In Cincinnati, bebop was deemed fatal to fetuses. Meanwhile, in the Land of Lincoln, it was believed that excessive motion could reduce you to a spastic wreck. The Illinois Supreme Court upheld a ruling banning zoning of jazz clubs in Phelps v. Winch, citing disturbance to the nervous system as a public nuisance. Not to be outdone, Washington state dubbed the physical effects of rambling saxophone solos and improvised drum fills as "jazz intoxication" in an attempt to ban the genre after listeners were afflicted by insanity. We're not arguing they weren't nuts, but we're guessing the jazz was coincidental.
Planking, the Effigy for All of the World's Angst
Remember planking, that dumb trend where teens laid rigid in stupid places? That one that we absolutely did not participate in. (Any social media evidence to the contrary is clearly Photoshop.)
But for a couple of months in mid-2011, it was public enemy #1. Possibly derived from a Tom Green prank, the concept eventually turned into a ludicrous game of one-upmanship, social-media addicts devising more absurd places to annoy passersby and maintenance personnel. There were some unfortunate cases of foolish people taking it too far, and a few got arrested, too.
The cops tried to put the kibosh on it. They only made it worse, accidentally turning it into a political statement. Then the PM of Australia waded into the cesspool that is social media fad culture and spoke out against planking like it was a brand-new street drug. Meme-lord Xhibit denounced it. Not because it was unsafe, but because it was secretly racist:
In a few years, the kids had discovered fidget spinners, planking relegated once again to exercise classes for people smart enough not to get roped into CrossFit. Hopefully, it stays that way.
Steel Drums were Invented In Reaction to a Scheme to Annihilate Pagan Dancing
Associated today with cruises and relaxing by the beach with one too many Pina Coladas as your skin peels off listening to street performers, the steel drum has kind of a depressing history that's ignored.
Traditional skin drums predate the island of Trinidad. Slaves carried their culture with them. The British colonial leadership started to pee their pants, terrified that the "primitive" instruments could inspire the underclass to rise up, unable to control their inklings to drive out their colonizers.
In reality, it had more to do with stamping out tribal customs and obliterating their identity to induce subservience. The island's legal system just needed a pretext. After a riot in 1881, they got one; the authorities flat out banned native music. Without any folk instruments, there was no possibility of unrest, or so the British thought.
Metal instruments were devised to replace the banished ones, forged out of tin cans, oil drums, and other rubbish, a loophole around the prohibition. It survived scrutiny and now is the iconic symbol of the island, though it might be a better icon for extreme racist paranoia.
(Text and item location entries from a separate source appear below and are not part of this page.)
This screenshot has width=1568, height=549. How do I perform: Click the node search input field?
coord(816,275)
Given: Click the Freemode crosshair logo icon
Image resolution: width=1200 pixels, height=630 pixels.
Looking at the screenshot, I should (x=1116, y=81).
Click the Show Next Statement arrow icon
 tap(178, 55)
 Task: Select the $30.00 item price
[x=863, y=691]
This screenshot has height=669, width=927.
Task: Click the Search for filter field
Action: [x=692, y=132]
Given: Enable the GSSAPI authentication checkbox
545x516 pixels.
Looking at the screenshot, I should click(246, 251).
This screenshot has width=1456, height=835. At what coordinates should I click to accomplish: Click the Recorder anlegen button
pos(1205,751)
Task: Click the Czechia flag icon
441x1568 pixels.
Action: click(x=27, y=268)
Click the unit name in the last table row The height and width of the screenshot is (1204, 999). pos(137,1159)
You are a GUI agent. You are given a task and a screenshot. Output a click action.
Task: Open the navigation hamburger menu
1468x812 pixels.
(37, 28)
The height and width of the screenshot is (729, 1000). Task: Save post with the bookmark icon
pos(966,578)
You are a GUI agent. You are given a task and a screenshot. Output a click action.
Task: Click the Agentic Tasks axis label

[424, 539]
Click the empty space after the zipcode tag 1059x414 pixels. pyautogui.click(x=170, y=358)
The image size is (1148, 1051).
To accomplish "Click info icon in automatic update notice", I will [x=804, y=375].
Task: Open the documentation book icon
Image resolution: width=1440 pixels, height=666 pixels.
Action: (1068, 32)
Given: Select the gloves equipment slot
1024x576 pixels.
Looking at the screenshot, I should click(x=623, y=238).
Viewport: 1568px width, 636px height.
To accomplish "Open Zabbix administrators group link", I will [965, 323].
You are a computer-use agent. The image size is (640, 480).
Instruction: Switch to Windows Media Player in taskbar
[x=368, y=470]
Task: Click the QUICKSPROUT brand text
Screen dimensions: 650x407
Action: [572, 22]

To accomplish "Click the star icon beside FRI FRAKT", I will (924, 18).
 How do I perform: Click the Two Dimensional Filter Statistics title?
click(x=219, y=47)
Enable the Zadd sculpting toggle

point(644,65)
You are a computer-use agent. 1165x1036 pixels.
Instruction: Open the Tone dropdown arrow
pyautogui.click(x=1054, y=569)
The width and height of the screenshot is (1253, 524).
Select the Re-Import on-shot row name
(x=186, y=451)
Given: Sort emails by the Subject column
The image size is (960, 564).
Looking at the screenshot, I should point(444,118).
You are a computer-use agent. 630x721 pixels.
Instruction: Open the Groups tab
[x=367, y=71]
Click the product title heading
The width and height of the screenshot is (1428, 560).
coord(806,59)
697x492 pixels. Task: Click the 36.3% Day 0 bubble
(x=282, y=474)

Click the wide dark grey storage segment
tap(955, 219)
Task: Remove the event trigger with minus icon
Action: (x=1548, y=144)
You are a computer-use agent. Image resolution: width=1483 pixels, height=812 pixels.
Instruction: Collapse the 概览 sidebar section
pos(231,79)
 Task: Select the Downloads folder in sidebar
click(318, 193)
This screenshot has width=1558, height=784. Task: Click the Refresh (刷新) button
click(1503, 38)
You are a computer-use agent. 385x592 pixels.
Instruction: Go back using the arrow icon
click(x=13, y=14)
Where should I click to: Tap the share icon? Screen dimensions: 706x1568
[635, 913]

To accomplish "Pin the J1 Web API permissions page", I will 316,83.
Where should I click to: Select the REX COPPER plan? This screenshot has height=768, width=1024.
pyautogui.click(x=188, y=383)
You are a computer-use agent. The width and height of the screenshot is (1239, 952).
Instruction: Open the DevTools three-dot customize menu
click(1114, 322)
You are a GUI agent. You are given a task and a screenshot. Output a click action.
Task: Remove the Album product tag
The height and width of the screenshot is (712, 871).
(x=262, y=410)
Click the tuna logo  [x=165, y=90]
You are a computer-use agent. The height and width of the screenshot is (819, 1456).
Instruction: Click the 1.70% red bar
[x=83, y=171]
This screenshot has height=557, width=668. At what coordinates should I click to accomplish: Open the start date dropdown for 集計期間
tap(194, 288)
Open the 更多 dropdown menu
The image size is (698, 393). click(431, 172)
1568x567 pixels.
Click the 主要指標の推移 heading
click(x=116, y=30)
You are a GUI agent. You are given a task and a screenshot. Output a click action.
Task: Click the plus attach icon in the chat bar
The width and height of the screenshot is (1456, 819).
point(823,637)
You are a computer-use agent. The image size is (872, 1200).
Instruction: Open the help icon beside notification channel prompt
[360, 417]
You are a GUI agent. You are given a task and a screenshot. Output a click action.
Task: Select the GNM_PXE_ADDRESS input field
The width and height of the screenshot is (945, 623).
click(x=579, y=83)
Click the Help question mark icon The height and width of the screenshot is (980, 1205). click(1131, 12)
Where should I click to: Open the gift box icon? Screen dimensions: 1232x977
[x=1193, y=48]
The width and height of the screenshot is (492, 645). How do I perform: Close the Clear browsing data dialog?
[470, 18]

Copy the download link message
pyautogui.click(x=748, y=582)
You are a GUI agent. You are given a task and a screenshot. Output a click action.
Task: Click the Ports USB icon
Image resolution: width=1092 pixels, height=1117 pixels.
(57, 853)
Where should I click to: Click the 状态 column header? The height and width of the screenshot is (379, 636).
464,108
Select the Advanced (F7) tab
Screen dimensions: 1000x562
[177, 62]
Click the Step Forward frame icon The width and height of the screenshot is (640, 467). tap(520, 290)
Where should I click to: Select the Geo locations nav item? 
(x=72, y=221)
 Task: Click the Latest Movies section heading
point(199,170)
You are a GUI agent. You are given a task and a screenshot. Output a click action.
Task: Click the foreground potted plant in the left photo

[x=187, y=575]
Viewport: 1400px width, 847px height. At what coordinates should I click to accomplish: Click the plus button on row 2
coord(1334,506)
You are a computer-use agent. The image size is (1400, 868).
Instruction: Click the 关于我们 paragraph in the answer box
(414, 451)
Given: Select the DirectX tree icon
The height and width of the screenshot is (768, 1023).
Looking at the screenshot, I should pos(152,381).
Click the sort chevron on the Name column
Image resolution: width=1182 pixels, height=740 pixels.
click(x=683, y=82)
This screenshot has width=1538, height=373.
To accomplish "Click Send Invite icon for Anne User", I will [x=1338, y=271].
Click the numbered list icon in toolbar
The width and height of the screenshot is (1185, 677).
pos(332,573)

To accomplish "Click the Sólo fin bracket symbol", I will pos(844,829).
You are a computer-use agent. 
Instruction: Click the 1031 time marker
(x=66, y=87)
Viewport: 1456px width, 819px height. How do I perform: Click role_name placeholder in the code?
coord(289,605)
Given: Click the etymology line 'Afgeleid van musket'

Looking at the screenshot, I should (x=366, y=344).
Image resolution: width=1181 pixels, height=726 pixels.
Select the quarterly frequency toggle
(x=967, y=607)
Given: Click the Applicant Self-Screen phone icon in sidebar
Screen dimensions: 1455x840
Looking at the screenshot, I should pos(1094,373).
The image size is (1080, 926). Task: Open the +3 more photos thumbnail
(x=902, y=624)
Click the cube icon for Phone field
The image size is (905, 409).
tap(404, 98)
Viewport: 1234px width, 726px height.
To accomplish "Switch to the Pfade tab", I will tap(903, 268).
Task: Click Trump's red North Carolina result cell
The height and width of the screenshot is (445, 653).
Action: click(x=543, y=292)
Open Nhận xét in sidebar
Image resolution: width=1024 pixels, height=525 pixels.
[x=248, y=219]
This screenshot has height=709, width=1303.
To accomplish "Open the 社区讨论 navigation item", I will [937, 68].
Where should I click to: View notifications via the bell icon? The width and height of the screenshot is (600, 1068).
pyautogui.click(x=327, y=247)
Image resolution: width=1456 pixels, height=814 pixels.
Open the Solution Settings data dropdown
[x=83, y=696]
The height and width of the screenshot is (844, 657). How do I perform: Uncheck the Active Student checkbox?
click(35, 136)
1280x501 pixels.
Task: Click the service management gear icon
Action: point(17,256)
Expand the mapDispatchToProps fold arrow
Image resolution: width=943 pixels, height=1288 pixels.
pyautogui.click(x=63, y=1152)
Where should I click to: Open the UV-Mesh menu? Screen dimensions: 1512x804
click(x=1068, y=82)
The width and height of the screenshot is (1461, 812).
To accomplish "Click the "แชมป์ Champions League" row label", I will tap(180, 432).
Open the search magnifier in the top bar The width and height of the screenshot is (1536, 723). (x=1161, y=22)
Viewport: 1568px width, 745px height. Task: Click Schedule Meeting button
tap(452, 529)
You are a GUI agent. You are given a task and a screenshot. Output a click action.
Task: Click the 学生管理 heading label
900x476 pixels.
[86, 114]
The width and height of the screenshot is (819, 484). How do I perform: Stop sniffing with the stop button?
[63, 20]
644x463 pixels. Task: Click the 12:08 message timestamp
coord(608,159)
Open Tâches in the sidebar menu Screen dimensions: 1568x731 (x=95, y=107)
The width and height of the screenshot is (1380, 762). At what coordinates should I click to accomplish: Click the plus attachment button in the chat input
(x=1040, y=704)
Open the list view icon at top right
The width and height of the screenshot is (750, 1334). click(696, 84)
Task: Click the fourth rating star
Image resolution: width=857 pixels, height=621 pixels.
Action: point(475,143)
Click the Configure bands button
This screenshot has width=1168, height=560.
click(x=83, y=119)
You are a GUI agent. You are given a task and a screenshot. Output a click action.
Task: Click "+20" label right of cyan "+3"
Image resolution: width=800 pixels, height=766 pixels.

Guitar Distortion Was Banned as an Imaginary Catalyst of Gang Violence
It's rare to get banned from radio, as normally you need to sing about being gay or insult the monarchy. It's a greater accomplishment when you're a quiet fellow making instrumentals. Link Wray managed it, and he didn't even have a leather jacket nor long hair.
Wray, a guitarist and pioneering rock & roll in the '50s, cultivated a new sound in the pre-Hendrix musical era. For a guy who was welcomed onto Dick Clark's show, you'd think he was pretty clean-cut. However, his signature shredding was complemented by the use of feedback and distortion -- poking a pencil into his amp to create the electronic growl. Wray staked his career on his guitar rather than his voice, as you try singing with just one lung.
Fans ate it up in 1958. Moral puritans did not. Wray's reverb, and suggestive title "Rumble," slang for a fight, apparently convinced those in charge of the radio airwaves across the US that the song would spark an orgy of violence. 60 years later, the song sounds remarkably chill, the perfect tune for awkward silences, bloody steaks, and platonic sock hops with Uma Thurman:
The only dangerous thing in this scene being food poisoning from Jack Rabbit Slim's undercooked beef.
China Banned Puns as a National Security Threat
Life in China got even more oppressive in 2014, with the government wiping puns from public display. Wordplay in media like TV and advertisements, as per the government order, is verboten. Their logic? "Uphold the Chinese spirit" and curbing "linguistic chaos." Punbelievable.
Mandarin characters are unique in comparison to other languages. The ideograms make sense in context. However, symbols are easily swapped out to lend new, incongruent, or comical twists despite sounding exactly the same. In some cases, the euphemisms become synonymous with the original term in a Cockney-rhyming-slang sort of way. The nonsensical phrase "river crabs" sounds the same as "harmony," a Chinese expression that conveys government censorship, and hence river crabs became a slang term for repression.
If you read between the lines, the diktat seems to be about preventing people from finding ways to creatively insult the Chinese Communist Party, which just so happens to be the ruling party in the nation, and one not fond of being ridiculed -- ahem. Out of abject dread of people undermining the government, China's elites memory-holed thousands of years of comedy and folk tradition in the off chance a social media troll tries to topple the CCP. And what better way of defeating trolls than blatantly highlighting the one thing that you fear the most?
A Stoner's Prank Caused a National Health Scare in 1970
Amid a time of social panic concerning heroin in 1969 ("Not nice!"), reporters across America issued a stern warning about a brand-new substitute for opiates. The culprit was found in your own house, soon to replace smack. According to a "federal drug expert" named Ernest A. Carabillo Jr., the illicit recipes found in underground cookbooks were children's "culinary escape from reality." Several deaths were reported. (Cue dramatic music.)
Chattanoogan kids found a new use for their lunch. Instead of satiating their hunger, the rumor was that they spent their lunch break shooting up Kool-Aid, peanut butter, and mayonnaise. Mayonnaise to cut the pure Afghani Jif spread, obviously. Why did any sane adult ever believe this? Well, to a generation with no deep familiarity with drugs or counter-culture habits, it sounded legit. Hippies looked weird and did weird stuff with needles; kids were stupid. Sure, whatever, that's all they needed to go on.
Federal investigators' bullshit detectors simply never went off. A Congressional Subcommittee hearing in 1970, held by the US Senate, discussed junkies injecting PB with a straight face--marking what could be the greatest, at very least most successful, practical joke of all time. We will never never know if Carabillo was in on the gag or the victim, but he was undoubtedly not a "drug expert."